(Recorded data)
•••••
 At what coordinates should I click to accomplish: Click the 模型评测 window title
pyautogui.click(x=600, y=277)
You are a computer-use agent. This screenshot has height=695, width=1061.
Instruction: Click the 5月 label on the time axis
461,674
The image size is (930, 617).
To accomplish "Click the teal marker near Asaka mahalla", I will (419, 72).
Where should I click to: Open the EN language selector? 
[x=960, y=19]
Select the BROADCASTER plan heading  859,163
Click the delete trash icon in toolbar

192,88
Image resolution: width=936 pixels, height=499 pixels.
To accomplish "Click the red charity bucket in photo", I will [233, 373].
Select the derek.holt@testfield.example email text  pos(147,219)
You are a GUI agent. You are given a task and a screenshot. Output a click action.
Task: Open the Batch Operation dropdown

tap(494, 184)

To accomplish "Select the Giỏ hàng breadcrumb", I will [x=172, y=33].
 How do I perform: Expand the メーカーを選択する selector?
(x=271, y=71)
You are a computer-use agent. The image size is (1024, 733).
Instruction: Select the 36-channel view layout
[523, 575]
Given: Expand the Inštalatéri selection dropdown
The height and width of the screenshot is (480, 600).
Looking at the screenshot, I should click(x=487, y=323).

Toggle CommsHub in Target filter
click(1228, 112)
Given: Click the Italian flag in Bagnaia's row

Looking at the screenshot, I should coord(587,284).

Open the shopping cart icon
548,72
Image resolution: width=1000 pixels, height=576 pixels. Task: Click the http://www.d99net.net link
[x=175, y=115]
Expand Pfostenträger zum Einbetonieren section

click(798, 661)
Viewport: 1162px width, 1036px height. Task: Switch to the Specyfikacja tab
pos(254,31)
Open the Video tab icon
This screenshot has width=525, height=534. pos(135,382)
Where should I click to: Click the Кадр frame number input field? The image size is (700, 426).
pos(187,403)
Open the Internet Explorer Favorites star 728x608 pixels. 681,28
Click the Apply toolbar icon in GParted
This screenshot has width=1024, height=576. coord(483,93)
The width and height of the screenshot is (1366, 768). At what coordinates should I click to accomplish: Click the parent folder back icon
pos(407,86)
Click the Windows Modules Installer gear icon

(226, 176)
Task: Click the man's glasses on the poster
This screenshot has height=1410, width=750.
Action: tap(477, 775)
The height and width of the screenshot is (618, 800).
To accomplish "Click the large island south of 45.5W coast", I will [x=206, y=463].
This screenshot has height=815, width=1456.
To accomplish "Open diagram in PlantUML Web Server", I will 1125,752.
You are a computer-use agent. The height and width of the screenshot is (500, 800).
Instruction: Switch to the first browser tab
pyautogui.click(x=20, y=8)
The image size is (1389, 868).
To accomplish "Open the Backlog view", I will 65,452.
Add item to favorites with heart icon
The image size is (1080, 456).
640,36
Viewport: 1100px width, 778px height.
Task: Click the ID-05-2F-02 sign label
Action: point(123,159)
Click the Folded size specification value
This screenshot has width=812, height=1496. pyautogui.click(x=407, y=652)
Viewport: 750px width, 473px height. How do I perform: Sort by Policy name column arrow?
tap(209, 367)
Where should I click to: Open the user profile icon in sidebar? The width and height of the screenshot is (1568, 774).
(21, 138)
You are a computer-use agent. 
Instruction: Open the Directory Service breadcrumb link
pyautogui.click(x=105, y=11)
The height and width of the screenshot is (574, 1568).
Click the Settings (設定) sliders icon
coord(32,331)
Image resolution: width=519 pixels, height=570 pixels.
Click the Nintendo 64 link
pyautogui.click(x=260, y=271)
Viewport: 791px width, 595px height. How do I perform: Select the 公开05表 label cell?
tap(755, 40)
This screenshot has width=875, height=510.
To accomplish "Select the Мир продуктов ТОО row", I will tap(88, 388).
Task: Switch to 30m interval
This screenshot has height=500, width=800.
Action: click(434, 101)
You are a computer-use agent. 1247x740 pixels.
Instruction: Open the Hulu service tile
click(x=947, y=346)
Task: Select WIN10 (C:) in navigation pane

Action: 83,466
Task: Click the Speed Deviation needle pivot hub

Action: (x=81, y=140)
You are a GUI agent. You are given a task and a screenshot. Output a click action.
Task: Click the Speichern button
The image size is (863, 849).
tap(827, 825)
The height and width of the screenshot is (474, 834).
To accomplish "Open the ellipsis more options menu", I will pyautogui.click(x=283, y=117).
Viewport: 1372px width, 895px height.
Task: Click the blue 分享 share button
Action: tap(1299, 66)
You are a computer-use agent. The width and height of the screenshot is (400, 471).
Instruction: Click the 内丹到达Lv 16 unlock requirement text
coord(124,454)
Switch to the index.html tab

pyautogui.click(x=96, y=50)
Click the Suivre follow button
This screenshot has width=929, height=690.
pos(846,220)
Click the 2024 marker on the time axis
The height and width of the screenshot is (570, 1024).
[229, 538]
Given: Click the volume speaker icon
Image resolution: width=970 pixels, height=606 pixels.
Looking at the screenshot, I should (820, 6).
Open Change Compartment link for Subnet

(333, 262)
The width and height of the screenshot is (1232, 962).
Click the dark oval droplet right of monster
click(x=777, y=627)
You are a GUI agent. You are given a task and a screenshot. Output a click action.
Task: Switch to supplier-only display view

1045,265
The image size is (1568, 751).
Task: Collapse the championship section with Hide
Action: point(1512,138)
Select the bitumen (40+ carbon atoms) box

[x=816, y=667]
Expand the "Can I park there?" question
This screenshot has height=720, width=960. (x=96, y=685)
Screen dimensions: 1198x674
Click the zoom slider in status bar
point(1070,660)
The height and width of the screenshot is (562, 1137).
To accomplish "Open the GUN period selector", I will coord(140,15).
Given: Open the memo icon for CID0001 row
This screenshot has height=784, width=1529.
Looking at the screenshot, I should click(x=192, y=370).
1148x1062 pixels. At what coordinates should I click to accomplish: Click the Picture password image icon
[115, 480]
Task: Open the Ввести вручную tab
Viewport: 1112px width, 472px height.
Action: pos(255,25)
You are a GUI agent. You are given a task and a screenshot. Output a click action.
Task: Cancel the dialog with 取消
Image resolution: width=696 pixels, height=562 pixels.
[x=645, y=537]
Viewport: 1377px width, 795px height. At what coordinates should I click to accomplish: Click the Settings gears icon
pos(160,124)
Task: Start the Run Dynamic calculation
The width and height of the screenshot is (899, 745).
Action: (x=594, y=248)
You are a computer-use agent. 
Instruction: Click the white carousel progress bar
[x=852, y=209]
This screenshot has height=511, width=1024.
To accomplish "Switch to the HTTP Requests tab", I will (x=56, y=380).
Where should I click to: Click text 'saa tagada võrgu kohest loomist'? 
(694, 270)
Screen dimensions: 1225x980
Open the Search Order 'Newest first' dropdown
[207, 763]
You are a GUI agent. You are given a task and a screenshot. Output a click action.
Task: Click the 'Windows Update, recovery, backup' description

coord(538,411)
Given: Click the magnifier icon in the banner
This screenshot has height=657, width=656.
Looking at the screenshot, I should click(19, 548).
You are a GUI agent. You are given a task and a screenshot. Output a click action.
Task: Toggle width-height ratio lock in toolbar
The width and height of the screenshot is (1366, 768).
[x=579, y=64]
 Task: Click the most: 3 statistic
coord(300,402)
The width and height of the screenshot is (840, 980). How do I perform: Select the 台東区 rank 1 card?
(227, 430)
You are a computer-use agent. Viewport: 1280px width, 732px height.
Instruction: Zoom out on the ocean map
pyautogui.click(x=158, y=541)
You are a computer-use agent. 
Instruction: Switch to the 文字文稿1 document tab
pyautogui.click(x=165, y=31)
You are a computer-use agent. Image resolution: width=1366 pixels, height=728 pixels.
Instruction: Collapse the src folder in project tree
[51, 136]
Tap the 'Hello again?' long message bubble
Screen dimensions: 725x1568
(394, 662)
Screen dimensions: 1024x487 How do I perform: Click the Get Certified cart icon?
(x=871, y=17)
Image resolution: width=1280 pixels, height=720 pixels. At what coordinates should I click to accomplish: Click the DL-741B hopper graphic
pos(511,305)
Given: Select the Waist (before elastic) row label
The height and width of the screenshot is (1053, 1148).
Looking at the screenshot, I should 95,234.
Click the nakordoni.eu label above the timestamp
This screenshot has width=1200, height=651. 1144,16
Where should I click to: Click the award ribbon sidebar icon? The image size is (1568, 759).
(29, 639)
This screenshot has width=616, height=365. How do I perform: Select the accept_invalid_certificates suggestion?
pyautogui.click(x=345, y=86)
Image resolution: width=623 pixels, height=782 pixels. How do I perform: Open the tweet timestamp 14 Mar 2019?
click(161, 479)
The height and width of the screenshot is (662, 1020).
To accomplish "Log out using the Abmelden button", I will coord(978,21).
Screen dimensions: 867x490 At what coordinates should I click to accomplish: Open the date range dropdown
•••••
= Problem statement =
Copy out only the lines above from the one with "Viewport: 1377px width, 795px" to the one with "This screenshot has height=511, width=1024.", inclusive, exactly as they stand.

= Exercise response =
Viewport: 1377px width, 795px height. At what coordinates should I click to accomplish: Click the Settings gears icon
pos(160,124)
Task: Start the Run Dynamic calculation
The width and height of the screenshot is (899, 745).
Action: (x=594, y=248)
You are a computer-use agent. 
Instruction: Click the white carousel progress bar
[x=852, y=209]
This screenshot has height=511, width=1024.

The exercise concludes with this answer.